-- Instructions for the task --
Transcribe every record exactly, omitting none.

[Collected data entries]

══════════════════════════════

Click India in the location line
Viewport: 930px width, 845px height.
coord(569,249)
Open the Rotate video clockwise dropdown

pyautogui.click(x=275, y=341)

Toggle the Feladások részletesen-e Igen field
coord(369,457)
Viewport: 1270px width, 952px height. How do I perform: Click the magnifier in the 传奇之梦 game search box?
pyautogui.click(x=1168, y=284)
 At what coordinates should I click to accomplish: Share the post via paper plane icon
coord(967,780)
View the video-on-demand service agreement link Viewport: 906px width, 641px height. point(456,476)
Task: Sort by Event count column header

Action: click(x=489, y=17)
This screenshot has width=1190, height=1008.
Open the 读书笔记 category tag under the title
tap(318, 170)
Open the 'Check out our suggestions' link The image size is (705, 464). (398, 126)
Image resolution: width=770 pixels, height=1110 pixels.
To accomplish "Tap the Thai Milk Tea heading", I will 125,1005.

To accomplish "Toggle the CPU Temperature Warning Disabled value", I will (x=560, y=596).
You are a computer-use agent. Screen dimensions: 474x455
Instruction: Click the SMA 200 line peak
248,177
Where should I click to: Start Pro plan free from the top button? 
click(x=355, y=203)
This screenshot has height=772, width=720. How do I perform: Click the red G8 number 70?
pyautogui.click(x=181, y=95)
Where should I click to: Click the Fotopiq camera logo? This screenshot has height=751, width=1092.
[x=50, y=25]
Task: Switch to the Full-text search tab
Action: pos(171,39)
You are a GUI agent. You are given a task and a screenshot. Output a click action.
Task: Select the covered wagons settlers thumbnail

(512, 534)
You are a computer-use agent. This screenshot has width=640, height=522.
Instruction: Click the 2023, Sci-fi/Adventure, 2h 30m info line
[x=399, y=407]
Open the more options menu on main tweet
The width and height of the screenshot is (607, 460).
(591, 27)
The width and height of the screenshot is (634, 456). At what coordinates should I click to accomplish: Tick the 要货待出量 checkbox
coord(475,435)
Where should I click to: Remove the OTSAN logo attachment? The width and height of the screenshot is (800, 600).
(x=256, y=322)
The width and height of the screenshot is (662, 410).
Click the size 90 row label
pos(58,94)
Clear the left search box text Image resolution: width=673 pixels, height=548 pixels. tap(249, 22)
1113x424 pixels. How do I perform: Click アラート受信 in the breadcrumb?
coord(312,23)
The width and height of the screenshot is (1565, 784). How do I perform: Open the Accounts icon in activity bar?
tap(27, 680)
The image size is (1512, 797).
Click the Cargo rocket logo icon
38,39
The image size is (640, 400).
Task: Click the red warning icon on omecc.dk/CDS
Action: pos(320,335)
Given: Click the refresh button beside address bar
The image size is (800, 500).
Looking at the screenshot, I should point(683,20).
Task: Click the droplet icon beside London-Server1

══════════════════════════════

-- Expected answer --
Click India in the location line
Viewport: 930px width, 845px height.
coord(569,249)
Open the Rotate video clockwise dropdown

pyautogui.click(x=275, y=341)

Toggle the Feladások részletesen-e Igen field
coord(369,457)
Viewport: 1270px width, 952px height. How do I perform: Click the magnifier in the 传奇之梦 game search box?
pyautogui.click(x=1168, y=284)
 At what coordinates should I click to accomplish: Share the post via paper plane icon
coord(967,780)
View the video-on-demand service agreement link Viewport: 906px width, 641px height. point(456,476)
Task: Sort by Event count column header

Action: click(x=489, y=17)
This screenshot has width=1190, height=1008.
Open the 读书笔记 category tag under the title
tap(318, 170)
Open the 'Check out our suggestions' link The image size is (705, 464). (398, 126)
Image resolution: width=770 pixels, height=1110 pixels.
To accomplish "Tap the Thai Milk Tea heading", I will 125,1005.

To accomplish "Toggle the CPU Temperature Warning Disabled value", I will (x=560, y=596).
You are a computer-use agent. Screen dimensions: 474x455
Instruction: Click the SMA 200 line peak
248,177
Where should I click to: Start Pro plan free from the top button? 
click(x=355, y=203)
This screenshot has height=772, width=720. How do I perform: Click the red G8 number 70?
pyautogui.click(x=181, y=95)
Where should I click to: Click the Fotopiq camera logo? This screenshot has height=751, width=1092.
[x=50, y=25]
Task: Switch to the Full-text search tab
Action: pos(171,39)
You are a GUI agent. You are given a task and a screenshot. Output a click action.
Task: Select the covered wagons settlers thumbnail

(512, 534)
You are a computer-use agent. This screenshot has width=640, height=522.
Instruction: Click the 2023, Sci-fi/Adventure, 2h 30m info line
[x=399, y=407]
Open the more options menu on main tweet
The width and height of the screenshot is (607, 460).
(591, 27)
The width and height of the screenshot is (634, 456). At what coordinates should I click to accomplish: Tick the 要货待出量 checkbox
coord(475,435)
Where should I click to: Remove the OTSAN logo attachment? The width and height of the screenshot is (800, 600).
(x=256, y=322)
The width and height of the screenshot is (662, 410).
Click the size 90 row label
pos(58,94)
Clear the left search box text Image resolution: width=673 pixels, height=548 pixels. tap(249, 22)
1113x424 pixels. How do I perform: Click アラート受信 in the breadcrumb?
coord(312,23)
The width and height of the screenshot is (1565, 784). How do I perform: Open the Accounts icon in activity bar?
tap(27, 680)
The image size is (1512, 797).
Click the Cargo rocket logo icon
38,39
The image size is (640, 400).
Task: Click the red warning icon on omecc.dk/CDS
Action: pos(320,335)
Given: Click the refresh button beside address bar
The image size is (800, 500).
Looking at the screenshot, I should point(683,20).
Task: Click the droplet icon beside London-Server1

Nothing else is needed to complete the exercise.